Maya is a 5-month-old infant, born full term into an economically struggling family. Maya’s mother and father recently immigrated to the United States and are struggling to resettle in their new country. Maya’s mother works two jobs and often leaves Maya in the care of family members or, when necessary, neighbors. A community-based pediatrician referred Maya for a social services assessment because, though full term, she is small for her age and seems not to seek out interaction. The pediatrician was unable to coax her into a social smile or sustained eye contact and she noticed that Maya’s mother didn’t seem to expect any social recognition from Maya. A medical workup found no physical cause for Maya’s withdrawal or lack of interest in people. The social worker noticed that Maya’s mother also seemed exhausted and made very few efforts to communicate with either Maya or the worker. The worker did have at least one conversation with Maya’s mother about how hard the transition to the United States had been, and how much she missed her home country. Maya’s mother did comment that she was “glad” that Maya didn’t really “need to play” and that “she seemed ne all on her own.” Most worrisome to the pediatrician, Maya’s growth was starting to fall below expectations, and Maya’s mother reported that she was “the only baby she’d seen who didn’t really like to eat.” When the worker asked to hold Maya, Maya’s mother agreed, but then said, “See . . . she’ll settle right down with you. What difference does it make if I’m here too?” She further added, “This is like when I try to feed her. . . She just goes to sleep so . . . if she’s not hungry, I’m not going to push it.”
This vignette describes a pattern of possible maternal depression in which the mother, although trying to care for her infant, has little energy for interaction. From a brain development perspective, this is a concern because research describes the importance of affectively attuned, positively charged verbal interactions that help the developing child to augment positive experience and cope with negative states of affective arousal (Jones Harden et al., 2016). In addition, this research highlights the ways in which such patterns of interaction are key to the development of those systems involved in the regulation of affect and attention, and in the development of language that, over time, can be used by the child to represent and mediate internal states of mind and experiences (Siegel, 2012).
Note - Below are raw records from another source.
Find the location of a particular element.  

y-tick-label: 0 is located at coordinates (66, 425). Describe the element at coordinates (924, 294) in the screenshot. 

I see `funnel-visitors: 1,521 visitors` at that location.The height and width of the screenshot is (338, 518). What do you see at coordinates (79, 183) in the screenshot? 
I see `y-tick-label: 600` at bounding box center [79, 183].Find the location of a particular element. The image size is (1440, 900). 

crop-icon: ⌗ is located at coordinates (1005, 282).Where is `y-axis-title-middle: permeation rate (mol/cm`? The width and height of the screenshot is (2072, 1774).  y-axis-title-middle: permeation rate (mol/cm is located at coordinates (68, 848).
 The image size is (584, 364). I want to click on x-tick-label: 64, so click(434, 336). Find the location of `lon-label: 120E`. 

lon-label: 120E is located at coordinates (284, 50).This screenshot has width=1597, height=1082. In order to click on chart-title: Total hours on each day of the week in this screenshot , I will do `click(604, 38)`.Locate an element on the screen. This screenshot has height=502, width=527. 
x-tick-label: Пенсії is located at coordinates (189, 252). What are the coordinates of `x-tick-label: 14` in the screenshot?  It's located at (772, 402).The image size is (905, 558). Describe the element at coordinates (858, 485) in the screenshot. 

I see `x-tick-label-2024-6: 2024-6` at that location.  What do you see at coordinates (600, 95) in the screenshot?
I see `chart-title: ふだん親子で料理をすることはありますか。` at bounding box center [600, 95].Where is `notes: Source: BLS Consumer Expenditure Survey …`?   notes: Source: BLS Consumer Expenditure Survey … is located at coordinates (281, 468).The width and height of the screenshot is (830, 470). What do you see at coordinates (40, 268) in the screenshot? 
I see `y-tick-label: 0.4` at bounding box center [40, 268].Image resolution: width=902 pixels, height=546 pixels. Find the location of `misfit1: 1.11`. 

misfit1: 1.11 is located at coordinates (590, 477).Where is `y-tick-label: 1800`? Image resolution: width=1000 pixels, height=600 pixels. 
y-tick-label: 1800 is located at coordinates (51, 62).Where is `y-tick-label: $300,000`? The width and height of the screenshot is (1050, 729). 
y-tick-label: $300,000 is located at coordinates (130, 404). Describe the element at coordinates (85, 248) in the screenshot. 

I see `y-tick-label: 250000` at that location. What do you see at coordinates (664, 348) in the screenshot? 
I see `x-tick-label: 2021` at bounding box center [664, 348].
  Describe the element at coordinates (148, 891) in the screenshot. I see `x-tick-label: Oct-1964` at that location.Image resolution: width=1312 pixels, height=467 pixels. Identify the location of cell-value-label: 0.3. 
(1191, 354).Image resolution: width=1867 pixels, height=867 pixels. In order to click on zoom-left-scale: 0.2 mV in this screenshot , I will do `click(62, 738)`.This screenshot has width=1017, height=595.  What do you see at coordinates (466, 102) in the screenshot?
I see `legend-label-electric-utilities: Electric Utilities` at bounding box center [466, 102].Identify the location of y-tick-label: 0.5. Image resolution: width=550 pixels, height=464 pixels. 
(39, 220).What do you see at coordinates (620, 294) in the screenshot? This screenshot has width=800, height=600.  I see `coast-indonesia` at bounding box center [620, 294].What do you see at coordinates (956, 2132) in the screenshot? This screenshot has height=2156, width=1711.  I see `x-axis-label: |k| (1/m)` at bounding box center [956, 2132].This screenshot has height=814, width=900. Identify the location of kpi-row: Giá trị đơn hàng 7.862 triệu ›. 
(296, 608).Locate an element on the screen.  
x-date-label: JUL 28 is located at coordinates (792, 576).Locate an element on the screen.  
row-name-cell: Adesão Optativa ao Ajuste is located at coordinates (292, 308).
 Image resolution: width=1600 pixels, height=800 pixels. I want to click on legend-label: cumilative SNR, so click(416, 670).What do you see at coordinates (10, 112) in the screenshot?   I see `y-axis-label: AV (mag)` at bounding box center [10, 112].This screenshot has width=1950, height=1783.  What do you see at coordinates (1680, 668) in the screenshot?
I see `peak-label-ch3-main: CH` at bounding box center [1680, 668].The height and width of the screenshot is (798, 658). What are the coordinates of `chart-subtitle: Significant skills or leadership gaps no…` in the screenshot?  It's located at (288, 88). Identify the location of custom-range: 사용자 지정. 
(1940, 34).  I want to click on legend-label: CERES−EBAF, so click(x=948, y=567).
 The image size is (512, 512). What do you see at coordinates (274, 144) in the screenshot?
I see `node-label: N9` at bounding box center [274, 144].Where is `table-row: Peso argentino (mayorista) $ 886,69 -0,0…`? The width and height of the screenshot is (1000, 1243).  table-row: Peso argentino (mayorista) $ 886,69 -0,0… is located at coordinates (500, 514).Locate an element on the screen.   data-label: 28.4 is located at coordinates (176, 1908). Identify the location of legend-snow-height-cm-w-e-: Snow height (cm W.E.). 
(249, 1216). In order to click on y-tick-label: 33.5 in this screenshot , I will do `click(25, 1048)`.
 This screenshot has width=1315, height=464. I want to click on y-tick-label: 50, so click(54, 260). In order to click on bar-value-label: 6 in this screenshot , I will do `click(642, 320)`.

In Maya’s case, her mother is almost grateful for her lethargy because it matches mom’s available energy. One hypothesis for exploration would be whether Maya had come to find interactions with her mother lacking sensitivity and mirroring, and perhaps even anxiety producing, leading to her withdrawal. Maya’s mother seemed particularly sensitive to Maya’s interest in the social worker. She interpreted this as proof that her own presence was not necessary, potentially a reflection of a low sense of agency that may also be associated with depression. Overall, Maya’s case shows how cycles of misread and misunderstood interactions between infant and caregiver can be related to patterns of depressive symptoms and pose risks to the development of secure attachment and to those aspects of early social-emotional development related to early interactive experience. Moreover, Maya could be at risk for nonorganic failure to thrive. Her lack of enjoyment in the feeding process (as evidenced by her falling asleep during feedings) could be a signal of poorly attuned interactions that Maya responds to by turning away, shutting down, and even falling asleep.